Relate the exercise to trading and finance anchor scenarios (state = market + portfolio, action = trade, reward = profit or Sharpe).

Concept and real-world RL

RL for algorithmic trading models the agent as a trader: state includes market data (e.g. price, volume) and portfolio (position, cash); actions are trading decisions (buy/sell/hold or order size); reward is often profit or risk-adjusted return (e.g. Sharpe ratio). A simple one-asset market can be simulated with a random walk or a simple stochastic process. The agent must learn to exploit structure (e.g. mean reversion or trend) while managing risk. In trading and finance, RL is used for execution, portfolio allocation, and market making; evaluation typically includes Sharpe ratio and drawdown.

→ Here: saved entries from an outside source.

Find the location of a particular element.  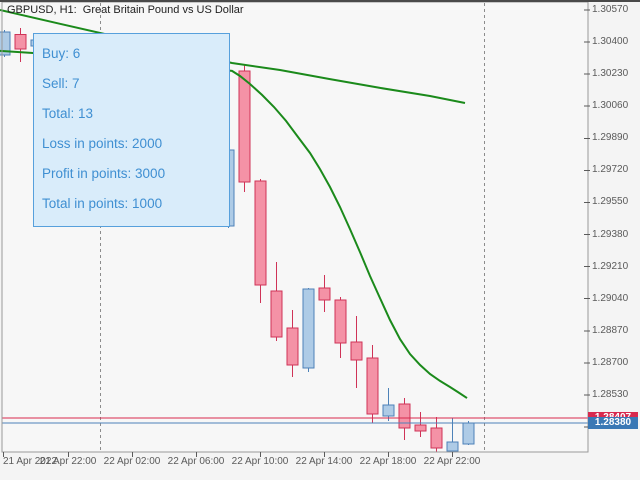

info-line-buy: Buy: 6 is located at coordinates (62, 54).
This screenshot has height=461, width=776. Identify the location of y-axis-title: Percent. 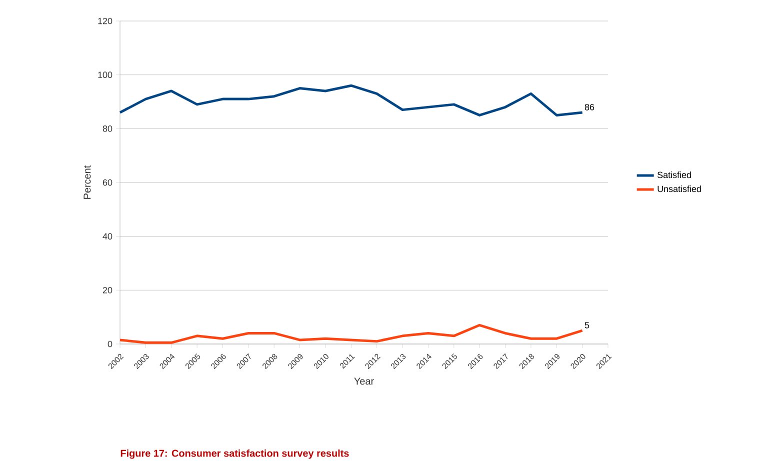
(88, 182).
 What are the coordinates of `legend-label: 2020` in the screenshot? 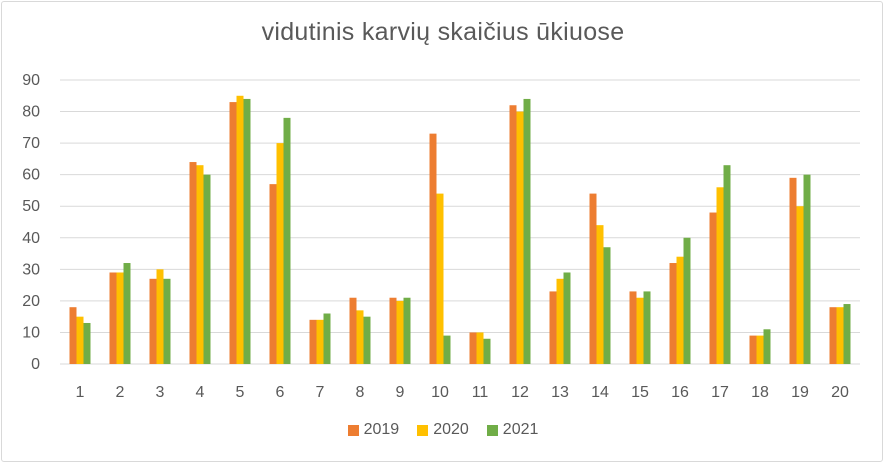 It's located at (451, 430).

Where you see this in practice: RL for trading and execution; portfolio optimization; risk-sensitive RL.

Illustration (trading reward): In a simple MDP, the agent’s profit (reward) over episodes can be volatile. The chart below shows cumulative profit over 20 episodes (example).

Exercise: Simulate a simple stock market with one asset. Design an MDP where actions are buy/sell/hold, reward is profit. Train an agent and evaluate its Sharpe ratio. Discuss risk management.

Professor’s hints

Market sim: e.g. log price p_t = p_{t-1} + ε_t, ε_t ~ N(0, σ^2), or mean-reverting. One asset; maybe add bid-ask spread or transaction cost (e.g. 0.1% per trade).
MDP: State = (price, position, cash) or (returns, position). Actions: discrete {buy, sell, hold} or continuous (order size). Reward = change in portfolio value (or daily PnL) minus transaction costs. Use a finite horizon (e.g. 100 steps per episode).
Training: DQN or PPO; collect episodes and update. Reward shaping: raw profit is fine; optionally use risk-adjusted (e.g. reward = return - β * variance) to encourage stability.
Sharpe ratio: Over N episodes (or N windows), compute mean return R and std σ; Sharpe ≈ R / σ (annualized if you use daily returns: multiply by sqrt(252) or similar). Report mean return, std, and Sharpe.
Risk management: Discuss in 2–3 sentences: e.g. position limits (cap |position|), stop-loss (exit if drawdown > X), or reward that penalizes variance.

Common pitfalls

Overfitting: A simple market sim may be too easy or too noisy; the agent might overfit to the sim. Use different seeds or out-of-sample periods for evaluation.
Transaction costs: If ignored, the agent may trade too often; include costs in the reward.
Sharpe on training data: Report Sharpe on a held-out period or different random seeds to avoid overfitting.

Worked solution (warm-up: RL in finance)

Key idea: RL can be used for trading: state = market features (or portfolio state), action = trade (buy/sell/hold or weights), reward = profit or risk-adjusted return (e.g. Sharpe). We must avoid overfitting: use held-out periods, multiple seeds, and simple policies. The environment is non-stationary and noisy; so sample efficiency and robustness matter. Common choices: PPO or DDPG with careful reward design (e.g. transaction costs, drawdown penalty).

Extra practice

Warm-up: Why is the Sharpe ratio a useful metric for trading strategies compared to raw profit?
Coding: Implement a 1-asset market (random walk), MDP with buy/sell/hold, and train DQN for 500 episodes. Evaluate on 100 new episodes; report mean return, std, Sharpe. Add 0.1% transaction cost and retrain; does the policy trade less?
Challenge: Add a drawdown constraint: penalize reward when portfolio value drops more than 10% from peak. Train with this penalty and compare Sharpe and max drawdown with the unconstrained agent.
Variant: Change the market model from a random walk to a mean-reverting process. Does the DQN policy change strategy (e.g. trade more frequently)? Compare Sharpe ratios across market models.
Debug: A trading DQN achieves high returns during training (seen market data) but near-zero Sharpe on the held-out test set. The agent has overfit to specific price patterns in training data. Describe how to implement proper temporal train/validation/test splits for financial time-series and why shuffling the replay buffer across time steps violates this.
Conceptual: Financial RL faces a unique challenge: the agent’s own actions affect market prices (market impact). Explain how this feedback loop violates the standard MDP assumption of an agent not affecting environment dynamics, and describe one mitigation strategy used in practice.